If video calling is so good why aren’t we all using it?

Many years ago when video calls were first introduced on mobile phones it was mooted, much like it had been for its forerunners text messaging (SMS) and picture messaging (MMS), to be the next big thing. The use of SMS has continued to grown and MMS (on those networks that allow it) has now become popular. Video calling, on the other hand, is hardly ever used.

Nokia E71 Smart Phone

Nokia E71 Smart Phone

The slow take-up was initially due to very few phones supporting it, then there was the cost. It is now available on the majority of modern phones, however, and the costs, while still high, have dropped.
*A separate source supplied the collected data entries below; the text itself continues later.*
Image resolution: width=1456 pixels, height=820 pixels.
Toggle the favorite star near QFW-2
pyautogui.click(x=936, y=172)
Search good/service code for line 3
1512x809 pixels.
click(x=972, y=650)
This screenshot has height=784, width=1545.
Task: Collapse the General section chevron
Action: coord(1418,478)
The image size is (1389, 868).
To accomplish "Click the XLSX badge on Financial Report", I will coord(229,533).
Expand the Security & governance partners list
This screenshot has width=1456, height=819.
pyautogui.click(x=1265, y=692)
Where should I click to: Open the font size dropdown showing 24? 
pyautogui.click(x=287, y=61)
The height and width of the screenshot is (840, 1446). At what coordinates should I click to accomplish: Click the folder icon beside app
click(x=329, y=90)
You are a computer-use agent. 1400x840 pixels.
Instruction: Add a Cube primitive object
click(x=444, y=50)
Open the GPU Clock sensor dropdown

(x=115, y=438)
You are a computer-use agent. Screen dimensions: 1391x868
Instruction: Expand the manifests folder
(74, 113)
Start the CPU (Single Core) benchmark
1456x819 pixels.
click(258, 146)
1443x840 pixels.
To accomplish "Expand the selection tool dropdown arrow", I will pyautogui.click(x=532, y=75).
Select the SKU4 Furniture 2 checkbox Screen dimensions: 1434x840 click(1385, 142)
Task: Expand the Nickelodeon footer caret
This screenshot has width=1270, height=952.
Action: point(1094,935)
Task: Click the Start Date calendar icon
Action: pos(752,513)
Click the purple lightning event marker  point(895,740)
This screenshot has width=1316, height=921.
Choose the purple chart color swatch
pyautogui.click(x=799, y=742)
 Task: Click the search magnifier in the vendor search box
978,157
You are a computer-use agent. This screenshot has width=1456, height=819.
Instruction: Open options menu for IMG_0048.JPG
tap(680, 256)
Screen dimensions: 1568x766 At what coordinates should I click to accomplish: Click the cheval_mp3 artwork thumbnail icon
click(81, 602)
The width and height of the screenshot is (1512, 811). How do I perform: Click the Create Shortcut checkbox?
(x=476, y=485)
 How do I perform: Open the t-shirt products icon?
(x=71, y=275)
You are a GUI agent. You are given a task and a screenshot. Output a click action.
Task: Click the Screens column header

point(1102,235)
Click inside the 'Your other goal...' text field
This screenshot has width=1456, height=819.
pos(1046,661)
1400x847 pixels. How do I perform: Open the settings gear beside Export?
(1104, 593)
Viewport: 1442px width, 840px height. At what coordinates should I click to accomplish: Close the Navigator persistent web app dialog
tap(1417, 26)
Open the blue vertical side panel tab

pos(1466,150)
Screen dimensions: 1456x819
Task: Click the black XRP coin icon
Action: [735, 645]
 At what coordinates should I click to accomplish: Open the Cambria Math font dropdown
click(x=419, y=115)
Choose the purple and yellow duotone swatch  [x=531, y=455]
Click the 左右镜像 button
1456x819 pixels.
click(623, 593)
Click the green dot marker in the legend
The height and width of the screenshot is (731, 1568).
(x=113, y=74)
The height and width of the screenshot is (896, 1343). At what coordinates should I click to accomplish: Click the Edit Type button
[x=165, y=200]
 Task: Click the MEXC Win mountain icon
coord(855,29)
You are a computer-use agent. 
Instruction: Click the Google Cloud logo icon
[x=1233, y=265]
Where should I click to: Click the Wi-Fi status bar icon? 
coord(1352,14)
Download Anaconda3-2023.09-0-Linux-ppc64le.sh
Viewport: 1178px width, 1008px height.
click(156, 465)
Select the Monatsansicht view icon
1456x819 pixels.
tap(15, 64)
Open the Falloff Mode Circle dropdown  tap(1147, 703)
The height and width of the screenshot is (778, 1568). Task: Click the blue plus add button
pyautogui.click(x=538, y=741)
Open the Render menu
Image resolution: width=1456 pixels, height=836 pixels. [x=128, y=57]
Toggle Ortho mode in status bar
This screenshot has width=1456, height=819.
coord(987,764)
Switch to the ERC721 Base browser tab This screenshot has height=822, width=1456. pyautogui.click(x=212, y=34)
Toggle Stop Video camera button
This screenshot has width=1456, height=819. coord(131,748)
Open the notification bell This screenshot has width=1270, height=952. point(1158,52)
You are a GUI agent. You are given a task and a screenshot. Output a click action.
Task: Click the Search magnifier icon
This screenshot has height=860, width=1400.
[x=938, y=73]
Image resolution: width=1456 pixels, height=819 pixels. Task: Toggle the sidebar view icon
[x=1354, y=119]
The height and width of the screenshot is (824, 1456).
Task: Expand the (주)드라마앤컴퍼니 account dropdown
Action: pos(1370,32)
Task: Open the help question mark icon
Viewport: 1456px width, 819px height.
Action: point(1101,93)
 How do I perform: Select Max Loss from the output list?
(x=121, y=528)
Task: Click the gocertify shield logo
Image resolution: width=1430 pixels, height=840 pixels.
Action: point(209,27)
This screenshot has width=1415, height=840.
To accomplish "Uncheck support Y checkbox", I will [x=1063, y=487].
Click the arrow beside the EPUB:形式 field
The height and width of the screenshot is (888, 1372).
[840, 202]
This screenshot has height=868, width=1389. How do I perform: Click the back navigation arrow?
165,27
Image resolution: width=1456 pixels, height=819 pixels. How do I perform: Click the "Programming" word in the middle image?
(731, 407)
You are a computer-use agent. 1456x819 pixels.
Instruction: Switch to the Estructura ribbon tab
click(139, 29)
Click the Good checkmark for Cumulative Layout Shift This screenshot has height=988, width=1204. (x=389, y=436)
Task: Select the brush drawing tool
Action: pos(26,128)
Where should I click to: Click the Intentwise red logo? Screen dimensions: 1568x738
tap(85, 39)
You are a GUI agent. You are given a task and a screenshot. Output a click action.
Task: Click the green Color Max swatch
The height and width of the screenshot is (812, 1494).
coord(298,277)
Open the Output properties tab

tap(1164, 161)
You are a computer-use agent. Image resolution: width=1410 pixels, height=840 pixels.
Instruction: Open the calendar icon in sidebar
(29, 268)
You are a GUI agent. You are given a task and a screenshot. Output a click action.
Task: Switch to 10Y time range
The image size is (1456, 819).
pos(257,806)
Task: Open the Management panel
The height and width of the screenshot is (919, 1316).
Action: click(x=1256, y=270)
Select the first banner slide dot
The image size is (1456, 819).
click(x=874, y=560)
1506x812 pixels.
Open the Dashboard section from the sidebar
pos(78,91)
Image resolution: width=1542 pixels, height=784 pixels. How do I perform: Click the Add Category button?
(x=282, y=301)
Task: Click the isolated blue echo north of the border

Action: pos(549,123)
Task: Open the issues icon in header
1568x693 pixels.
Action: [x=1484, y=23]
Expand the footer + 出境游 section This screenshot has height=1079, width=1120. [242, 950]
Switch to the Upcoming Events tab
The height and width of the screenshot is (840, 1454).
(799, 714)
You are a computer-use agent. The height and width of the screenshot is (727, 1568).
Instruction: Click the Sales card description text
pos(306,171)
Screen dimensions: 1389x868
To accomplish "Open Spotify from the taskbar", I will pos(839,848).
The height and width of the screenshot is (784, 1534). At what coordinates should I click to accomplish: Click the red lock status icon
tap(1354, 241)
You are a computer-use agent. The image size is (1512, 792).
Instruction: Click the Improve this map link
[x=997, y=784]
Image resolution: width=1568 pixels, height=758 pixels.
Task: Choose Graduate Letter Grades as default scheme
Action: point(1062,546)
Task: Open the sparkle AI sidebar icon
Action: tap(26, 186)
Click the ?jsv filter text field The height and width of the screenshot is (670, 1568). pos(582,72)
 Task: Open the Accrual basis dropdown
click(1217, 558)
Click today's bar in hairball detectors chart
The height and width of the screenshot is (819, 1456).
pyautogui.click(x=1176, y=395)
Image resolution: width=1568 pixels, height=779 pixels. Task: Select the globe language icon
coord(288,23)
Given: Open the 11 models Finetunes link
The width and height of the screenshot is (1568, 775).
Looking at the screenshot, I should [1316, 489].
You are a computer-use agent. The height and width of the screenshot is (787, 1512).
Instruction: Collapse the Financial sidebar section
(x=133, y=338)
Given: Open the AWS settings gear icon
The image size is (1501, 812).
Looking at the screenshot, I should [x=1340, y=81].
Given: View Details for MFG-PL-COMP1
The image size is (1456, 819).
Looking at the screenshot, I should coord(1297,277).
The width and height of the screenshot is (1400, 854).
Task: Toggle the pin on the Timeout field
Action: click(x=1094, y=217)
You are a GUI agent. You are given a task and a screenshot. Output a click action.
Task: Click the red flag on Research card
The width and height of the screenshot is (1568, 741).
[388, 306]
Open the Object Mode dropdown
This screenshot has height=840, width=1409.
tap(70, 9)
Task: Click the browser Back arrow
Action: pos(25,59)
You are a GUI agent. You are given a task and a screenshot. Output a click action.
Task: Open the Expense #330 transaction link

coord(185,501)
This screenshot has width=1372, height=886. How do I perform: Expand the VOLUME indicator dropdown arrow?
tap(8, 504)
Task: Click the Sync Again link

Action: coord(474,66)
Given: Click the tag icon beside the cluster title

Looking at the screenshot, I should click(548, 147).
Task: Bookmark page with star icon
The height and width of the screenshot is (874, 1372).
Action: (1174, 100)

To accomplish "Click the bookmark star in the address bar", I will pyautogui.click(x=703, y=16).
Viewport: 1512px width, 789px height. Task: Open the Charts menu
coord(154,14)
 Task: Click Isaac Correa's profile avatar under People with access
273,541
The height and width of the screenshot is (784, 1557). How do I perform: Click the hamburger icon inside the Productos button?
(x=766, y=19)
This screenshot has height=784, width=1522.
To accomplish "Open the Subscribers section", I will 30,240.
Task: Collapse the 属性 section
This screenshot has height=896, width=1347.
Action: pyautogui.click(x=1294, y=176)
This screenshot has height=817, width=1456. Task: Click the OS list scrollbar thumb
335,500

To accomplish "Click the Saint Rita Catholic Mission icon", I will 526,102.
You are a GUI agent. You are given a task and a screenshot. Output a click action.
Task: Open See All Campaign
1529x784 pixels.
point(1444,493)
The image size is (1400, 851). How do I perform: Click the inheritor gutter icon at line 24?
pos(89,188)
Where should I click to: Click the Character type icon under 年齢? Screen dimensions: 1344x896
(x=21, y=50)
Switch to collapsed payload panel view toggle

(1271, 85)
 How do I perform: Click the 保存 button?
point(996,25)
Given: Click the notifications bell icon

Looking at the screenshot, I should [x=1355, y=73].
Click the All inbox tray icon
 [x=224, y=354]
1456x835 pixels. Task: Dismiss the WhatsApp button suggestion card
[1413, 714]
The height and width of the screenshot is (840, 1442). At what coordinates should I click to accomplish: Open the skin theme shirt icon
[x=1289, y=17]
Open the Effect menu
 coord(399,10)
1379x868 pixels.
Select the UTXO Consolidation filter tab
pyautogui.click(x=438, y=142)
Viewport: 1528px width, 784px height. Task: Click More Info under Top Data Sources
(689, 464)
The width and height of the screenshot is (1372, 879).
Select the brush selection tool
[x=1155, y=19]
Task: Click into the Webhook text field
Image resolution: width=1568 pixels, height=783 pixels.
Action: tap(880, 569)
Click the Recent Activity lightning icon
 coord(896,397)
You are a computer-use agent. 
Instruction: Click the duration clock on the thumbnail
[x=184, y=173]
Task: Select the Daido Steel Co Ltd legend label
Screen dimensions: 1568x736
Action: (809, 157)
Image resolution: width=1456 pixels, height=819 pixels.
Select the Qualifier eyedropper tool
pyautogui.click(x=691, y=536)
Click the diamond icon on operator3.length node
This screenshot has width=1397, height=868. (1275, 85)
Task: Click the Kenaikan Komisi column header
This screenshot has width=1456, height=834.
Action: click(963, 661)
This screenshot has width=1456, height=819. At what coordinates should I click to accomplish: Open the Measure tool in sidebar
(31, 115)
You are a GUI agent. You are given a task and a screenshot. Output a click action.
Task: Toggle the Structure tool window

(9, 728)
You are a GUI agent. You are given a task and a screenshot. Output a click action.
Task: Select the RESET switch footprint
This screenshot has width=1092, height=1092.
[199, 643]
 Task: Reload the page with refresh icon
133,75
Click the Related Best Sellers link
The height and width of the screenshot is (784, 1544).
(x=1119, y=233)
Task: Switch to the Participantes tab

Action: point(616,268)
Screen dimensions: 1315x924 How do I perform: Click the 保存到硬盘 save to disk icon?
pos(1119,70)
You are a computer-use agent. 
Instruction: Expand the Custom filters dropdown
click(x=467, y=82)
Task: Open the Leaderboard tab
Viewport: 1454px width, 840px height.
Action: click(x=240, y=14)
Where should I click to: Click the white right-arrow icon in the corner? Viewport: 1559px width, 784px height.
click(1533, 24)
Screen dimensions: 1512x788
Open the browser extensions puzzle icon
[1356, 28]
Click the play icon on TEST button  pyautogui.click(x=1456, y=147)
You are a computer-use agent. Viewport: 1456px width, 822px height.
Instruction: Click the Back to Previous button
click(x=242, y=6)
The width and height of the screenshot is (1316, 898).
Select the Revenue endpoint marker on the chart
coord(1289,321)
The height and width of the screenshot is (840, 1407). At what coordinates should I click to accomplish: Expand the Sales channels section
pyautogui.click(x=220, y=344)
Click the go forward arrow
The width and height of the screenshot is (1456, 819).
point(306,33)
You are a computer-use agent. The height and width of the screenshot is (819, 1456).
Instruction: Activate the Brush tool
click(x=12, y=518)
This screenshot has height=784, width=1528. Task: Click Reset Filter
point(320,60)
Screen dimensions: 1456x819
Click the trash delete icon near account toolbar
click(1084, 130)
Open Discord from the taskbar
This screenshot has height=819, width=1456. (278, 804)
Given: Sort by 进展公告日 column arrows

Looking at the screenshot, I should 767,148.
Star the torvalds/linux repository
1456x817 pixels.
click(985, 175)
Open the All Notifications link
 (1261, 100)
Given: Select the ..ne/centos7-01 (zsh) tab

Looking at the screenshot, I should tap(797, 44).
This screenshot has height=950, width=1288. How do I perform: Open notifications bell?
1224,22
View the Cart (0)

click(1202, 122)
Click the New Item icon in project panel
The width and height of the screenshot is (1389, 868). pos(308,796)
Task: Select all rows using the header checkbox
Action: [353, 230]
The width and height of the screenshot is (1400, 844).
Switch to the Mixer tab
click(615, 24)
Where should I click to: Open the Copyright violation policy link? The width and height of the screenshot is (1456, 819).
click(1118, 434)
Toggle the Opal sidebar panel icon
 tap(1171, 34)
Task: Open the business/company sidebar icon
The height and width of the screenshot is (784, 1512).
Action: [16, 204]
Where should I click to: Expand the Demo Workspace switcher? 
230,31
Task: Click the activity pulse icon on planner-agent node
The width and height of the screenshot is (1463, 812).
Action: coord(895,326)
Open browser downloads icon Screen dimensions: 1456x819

The most recent batches of smart phones can also run the likes of Skype so if you’re connected via Wi-Fi video calls are free. Still, I don’t know anyone who has made one.

I think there is another reason for this. You see the age of doing one thing at a time has gone. Now we listen to music when we drive, we watch TV while we eat. At the moment video calls take us in the opposite direction, offering something we have to exclude everything else to do. Voice calls, on the other hand, we can do while we walk around, cook or garden. It’s the same reason why it’s easier to listen to an audio book than read the electronic version.

Business conferencing and web cam’s are still going to be the places where video is used, but for the majority of calls on mobile phones video still fails to add any value. Cameras in glasses or eyes will change this but they are many years away. In the meantime the camera mounted on the face of your phone will, I suspect, remain unused.